"""

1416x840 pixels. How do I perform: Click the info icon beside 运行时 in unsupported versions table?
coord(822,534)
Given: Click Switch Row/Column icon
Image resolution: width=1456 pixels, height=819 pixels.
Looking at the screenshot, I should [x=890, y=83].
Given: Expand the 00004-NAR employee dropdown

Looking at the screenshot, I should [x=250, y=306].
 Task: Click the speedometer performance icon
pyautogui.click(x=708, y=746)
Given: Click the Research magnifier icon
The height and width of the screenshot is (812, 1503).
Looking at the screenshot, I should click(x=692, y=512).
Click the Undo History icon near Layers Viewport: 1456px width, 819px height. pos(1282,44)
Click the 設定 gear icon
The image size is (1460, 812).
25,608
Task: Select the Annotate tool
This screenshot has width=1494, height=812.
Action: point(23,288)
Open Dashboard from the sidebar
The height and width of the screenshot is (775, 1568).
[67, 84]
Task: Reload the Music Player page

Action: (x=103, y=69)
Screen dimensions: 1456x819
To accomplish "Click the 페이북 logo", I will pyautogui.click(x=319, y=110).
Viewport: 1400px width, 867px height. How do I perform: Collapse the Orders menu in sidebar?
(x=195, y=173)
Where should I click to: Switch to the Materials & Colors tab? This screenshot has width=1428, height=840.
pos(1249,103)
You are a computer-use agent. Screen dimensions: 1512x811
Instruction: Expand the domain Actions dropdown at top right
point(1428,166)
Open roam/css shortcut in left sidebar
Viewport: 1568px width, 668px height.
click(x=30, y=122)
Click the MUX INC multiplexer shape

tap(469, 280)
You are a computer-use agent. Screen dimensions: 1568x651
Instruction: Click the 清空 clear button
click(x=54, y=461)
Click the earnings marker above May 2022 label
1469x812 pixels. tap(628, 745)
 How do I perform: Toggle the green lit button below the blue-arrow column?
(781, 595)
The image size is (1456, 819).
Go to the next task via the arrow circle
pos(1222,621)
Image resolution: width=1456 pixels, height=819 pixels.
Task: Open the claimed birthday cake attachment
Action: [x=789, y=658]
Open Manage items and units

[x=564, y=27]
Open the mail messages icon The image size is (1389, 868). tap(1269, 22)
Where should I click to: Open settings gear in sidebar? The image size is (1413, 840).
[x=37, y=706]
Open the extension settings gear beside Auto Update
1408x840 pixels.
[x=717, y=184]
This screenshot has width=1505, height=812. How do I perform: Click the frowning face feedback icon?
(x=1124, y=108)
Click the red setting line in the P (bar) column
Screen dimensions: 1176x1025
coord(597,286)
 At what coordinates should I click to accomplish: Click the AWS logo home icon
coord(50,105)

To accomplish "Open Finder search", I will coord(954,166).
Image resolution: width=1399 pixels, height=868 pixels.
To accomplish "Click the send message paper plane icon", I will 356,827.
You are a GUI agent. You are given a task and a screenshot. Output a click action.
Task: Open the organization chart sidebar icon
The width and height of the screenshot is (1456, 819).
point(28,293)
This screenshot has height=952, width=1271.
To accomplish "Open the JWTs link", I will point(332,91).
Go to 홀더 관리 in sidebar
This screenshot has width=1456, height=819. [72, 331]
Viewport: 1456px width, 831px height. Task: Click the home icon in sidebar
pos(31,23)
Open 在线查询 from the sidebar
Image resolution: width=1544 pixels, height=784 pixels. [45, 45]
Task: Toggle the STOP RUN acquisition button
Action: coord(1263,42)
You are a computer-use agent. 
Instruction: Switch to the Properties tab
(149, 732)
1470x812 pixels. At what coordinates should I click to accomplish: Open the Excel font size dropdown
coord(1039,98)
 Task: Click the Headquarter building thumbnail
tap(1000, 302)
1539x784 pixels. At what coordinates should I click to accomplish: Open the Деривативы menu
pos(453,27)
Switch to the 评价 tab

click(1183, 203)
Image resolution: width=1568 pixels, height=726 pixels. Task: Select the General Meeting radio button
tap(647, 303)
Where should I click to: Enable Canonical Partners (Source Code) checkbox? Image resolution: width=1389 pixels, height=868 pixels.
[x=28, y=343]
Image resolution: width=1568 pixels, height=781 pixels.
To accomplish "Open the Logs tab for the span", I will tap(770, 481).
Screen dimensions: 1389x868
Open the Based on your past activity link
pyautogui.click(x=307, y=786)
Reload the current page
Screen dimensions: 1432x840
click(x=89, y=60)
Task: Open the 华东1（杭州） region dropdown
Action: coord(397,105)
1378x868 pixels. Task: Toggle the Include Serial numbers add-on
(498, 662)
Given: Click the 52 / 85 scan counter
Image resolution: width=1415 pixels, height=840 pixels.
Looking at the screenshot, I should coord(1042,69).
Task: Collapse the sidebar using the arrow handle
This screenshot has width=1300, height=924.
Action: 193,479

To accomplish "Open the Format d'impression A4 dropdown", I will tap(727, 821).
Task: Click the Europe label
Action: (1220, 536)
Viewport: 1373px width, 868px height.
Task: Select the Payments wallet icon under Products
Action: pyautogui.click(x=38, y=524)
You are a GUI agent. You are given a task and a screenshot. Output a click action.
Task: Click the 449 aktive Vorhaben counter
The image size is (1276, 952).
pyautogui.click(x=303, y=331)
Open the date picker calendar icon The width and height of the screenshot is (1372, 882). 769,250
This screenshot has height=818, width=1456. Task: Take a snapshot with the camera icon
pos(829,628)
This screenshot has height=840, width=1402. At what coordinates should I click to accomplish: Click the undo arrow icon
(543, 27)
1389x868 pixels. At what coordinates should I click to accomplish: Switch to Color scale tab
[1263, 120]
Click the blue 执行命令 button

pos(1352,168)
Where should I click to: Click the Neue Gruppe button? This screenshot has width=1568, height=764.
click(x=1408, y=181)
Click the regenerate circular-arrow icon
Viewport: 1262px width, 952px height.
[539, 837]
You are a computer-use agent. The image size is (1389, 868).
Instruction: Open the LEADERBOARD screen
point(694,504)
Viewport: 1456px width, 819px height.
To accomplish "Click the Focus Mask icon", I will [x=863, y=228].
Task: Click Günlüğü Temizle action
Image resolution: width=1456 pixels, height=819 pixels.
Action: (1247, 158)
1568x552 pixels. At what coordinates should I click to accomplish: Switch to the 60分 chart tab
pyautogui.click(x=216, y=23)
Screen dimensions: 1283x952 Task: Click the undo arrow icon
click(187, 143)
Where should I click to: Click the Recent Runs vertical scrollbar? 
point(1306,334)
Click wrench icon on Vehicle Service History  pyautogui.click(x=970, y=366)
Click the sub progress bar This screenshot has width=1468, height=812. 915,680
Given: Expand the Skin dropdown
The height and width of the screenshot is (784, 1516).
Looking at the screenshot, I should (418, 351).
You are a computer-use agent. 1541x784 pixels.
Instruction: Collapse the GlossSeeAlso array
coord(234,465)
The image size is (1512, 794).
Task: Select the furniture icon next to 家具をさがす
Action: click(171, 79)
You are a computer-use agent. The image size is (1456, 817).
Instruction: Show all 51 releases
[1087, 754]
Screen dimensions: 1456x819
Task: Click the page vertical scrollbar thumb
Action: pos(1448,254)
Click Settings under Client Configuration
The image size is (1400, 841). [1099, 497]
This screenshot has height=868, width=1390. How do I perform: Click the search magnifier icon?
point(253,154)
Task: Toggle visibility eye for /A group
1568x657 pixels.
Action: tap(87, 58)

"""

• _Work instructions_
Write the whole listing out again, exactly as it appears above.

• _Solution for this problem_
1416x840 pixels. How do I perform: Click the info icon beside 运行时 in unsupported versions table?
coord(822,534)
Given: Click Switch Row/Column icon
Image resolution: width=1456 pixels, height=819 pixels.
Looking at the screenshot, I should [x=890, y=83].
Given: Expand the 00004-NAR employee dropdown

Looking at the screenshot, I should [x=250, y=306].
 Task: Click the speedometer performance icon
pyautogui.click(x=708, y=746)
Given: Click the Research magnifier icon
The height and width of the screenshot is (812, 1503).
Looking at the screenshot, I should click(x=692, y=512).
Click the Undo History icon near Layers Viewport: 1456px width, 819px height. pos(1282,44)
Click the 設定 gear icon
The image size is (1460, 812).
25,608
Task: Select the Annotate tool
This screenshot has width=1494, height=812.
Action: point(23,288)
Open Dashboard from the sidebar
The height and width of the screenshot is (775, 1568).
[67, 84]
Task: Reload the Music Player page

Action: (x=103, y=69)
Screen dimensions: 1456x819
To accomplish "Click the 페이북 logo", I will pyautogui.click(x=319, y=110).
Viewport: 1400px width, 867px height. How do I perform: Collapse the Orders menu in sidebar?
(x=195, y=173)
Where should I click to: Switch to the Materials & Colors tab? This screenshot has width=1428, height=840.
pos(1249,103)
You are a computer-use agent. Screen dimensions: 1512x811
Instruction: Expand the domain Actions dropdown at top right
point(1428,166)
Open roam/css shortcut in left sidebar
Viewport: 1568px width, 668px height.
click(x=30, y=122)
Click the MUX INC multiplexer shape

tap(469, 280)
You are a computer-use agent. Screen dimensions: 1568x651
Instruction: Click the 清空 clear button
click(x=54, y=461)
Click the earnings marker above May 2022 label
1469x812 pixels. tap(628, 745)
 How do I perform: Toggle the green lit button below the blue-arrow column?
(781, 595)
The image size is (1456, 819).
Go to the next task via the arrow circle
pos(1222,621)
Image resolution: width=1456 pixels, height=819 pixels.
Task: Open the claimed birthday cake attachment
Action: [x=789, y=658]
Open Manage items and units

[x=564, y=27]
Open the mail messages icon The image size is (1389, 868). tap(1269, 22)
Where should I click to: Open settings gear in sidebar? The image size is (1413, 840).
[x=37, y=706]
Open the extension settings gear beside Auto Update
1408x840 pixels.
[x=717, y=184]
This screenshot has width=1505, height=812. How do I perform: Click the frowning face feedback icon?
(x=1124, y=108)
Click the red setting line in the P (bar) column
Screen dimensions: 1176x1025
coord(597,286)
 At what coordinates should I click to accomplish: Click the AWS logo home icon
coord(50,105)

To accomplish "Open Finder search", I will coord(954,166).
Image resolution: width=1399 pixels, height=868 pixels.
To accomplish "Click the send message paper plane icon", I will 356,827.
You are a GUI agent. You are given a task and a screenshot. Output a click action.
Task: Open the organization chart sidebar icon
The width and height of the screenshot is (1456, 819).
point(28,293)
This screenshot has height=952, width=1271.
To accomplish "Open the JWTs link", I will point(332,91).
Go to 홀더 관리 in sidebar
This screenshot has width=1456, height=819. [72, 331]
Viewport: 1456px width, 831px height. Task: Click the home icon in sidebar
pos(31,23)
Open 在线查询 from the sidebar
Image resolution: width=1544 pixels, height=784 pixels. [45, 45]
Task: Toggle the STOP RUN acquisition button
Action: coord(1263,42)
You are a computer-use agent. 
Instruction: Switch to the Properties tab
(149, 732)
1470x812 pixels. At what coordinates should I click to accomplish: Open the Excel font size dropdown
coord(1039,98)
 Task: Click the Headquarter building thumbnail
tap(1000, 302)
1539x784 pixels. At what coordinates should I click to accomplish: Open the Деривативы menu
pos(453,27)
Switch to the 评价 tab

click(1183, 203)
Image resolution: width=1568 pixels, height=726 pixels. Task: Select the General Meeting radio button
tap(647, 303)
Where should I click to: Enable Canonical Partners (Source Code) checkbox? Image resolution: width=1389 pixels, height=868 pixels.
[x=28, y=343]
Image resolution: width=1568 pixels, height=781 pixels.
To accomplish "Open the Logs tab for the span", I will tap(770, 481).
Screen dimensions: 1389x868
Open the Based on your past activity link
pyautogui.click(x=307, y=786)
Reload the current page
Screen dimensions: 1432x840
click(x=89, y=60)
Task: Open the 华东1（杭州） region dropdown
Action: coord(397,105)
1378x868 pixels. Task: Toggle the Include Serial numbers add-on
(498, 662)
Given: Click the 52 / 85 scan counter
Image resolution: width=1415 pixels, height=840 pixels.
Looking at the screenshot, I should coord(1042,69).
Task: Collapse the sidebar using the arrow handle
This screenshot has width=1300, height=924.
Action: 193,479

To accomplish "Open the Format d'impression A4 dropdown", I will tap(727, 821).
Task: Click the Europe label
Action: (1220, 536)
Viewport: 1373px width, 868px height.
Task: Select the Payments wallet icon under Products
Action: pyautogui.click(x=38, y=524)
You are a GUI agent. You are given a task and a screenshot. Output a click action.
Task: Click the 449 aktive Vorhaben counter
The image size is (1276, 952).
pyautogui.click(x=303, y=331)
Open the date picker calendar icon The width and height of the screenshot is (1372, 882). 769,250
This screenshot has height=818, width=1456. Task: Take a snapshot with the camera icon
pos(829,628)
This screenshot has height=840, width=1402. At what coordinates should I click to accomplish: Click the undo arrow icon
(543, 27)
1389x868 pixels. At what coordinates should I click to accomplish: Switch to Color scale tab
[1263, 120]
Click the blue 执行命令 button

pos(1352,168)
Where should I click to: Click the Neue Gruppe button? This screenshot has width=1568, height=764.
click(x=1408, y=181)
Click the regenerate circular-arrow icon
Viewport: 1262px width, 952px height.
[539, 837]
You are a computer-use agent. The image size is (1389, 868).
Instruction: Open the LEADERBOARD screen
point(694,504)
Viewport: 1456px width, 819px height.
To accomplish "Click the Focus Mask icon", I will [x=863, y=228].
Task: Click Günlüğü Temizle action
Image resolution: width=1456 pixels, height=819 pixels.
Action: (1247, 158)
1568x552 pixels. At what coordinates should I click to accomplish: Switch to the 60分 chart tab
pyautogui.click(x=216, y=23)
Screen dimensions: 1283x952 Task: Click the undo arrow icon
click(187, 143)
Where should I click to: Click the Recent Runs vertical scrollbar? 
point(1306,334)
Click wrench icon on Vehicle Service History  pyautogui.click(x=970, y=366)
Click the sub progress bar This screenshot has width=1468, height=812. 915,680
Given: Expand the Skin dropdown
The height and width of the screenshot is (784, 1516).
Looking at the screenshot, I should (418, 351).
You are a computer-use agent. 1541x784 pixels.
Instruction: Collapse the GlossSeeAlso array
coord(234,465)
The image size is (1512, 794).
Task: Select the furniture icon next to 家具をさがす
Action: click(171, 79)
You are a computer-use agent. The image size is (1456, 817).
Instruction: Show all 51 releases
[1087, 754]
Screen dimensions: 1456x819
Task: Click the page vertical scrollbar thumb
Action: pos(1448,254)
Click Settings under Client Configuration
The image size is (1400, 841). [1099, 497]
This screenshot has height=868, width=1390. How do I perform: Click the search magnifier icon?
point(253,154)
Task: Toggle visibility eye for /A group
1568x657 pixels.
Action: tap(87, 58)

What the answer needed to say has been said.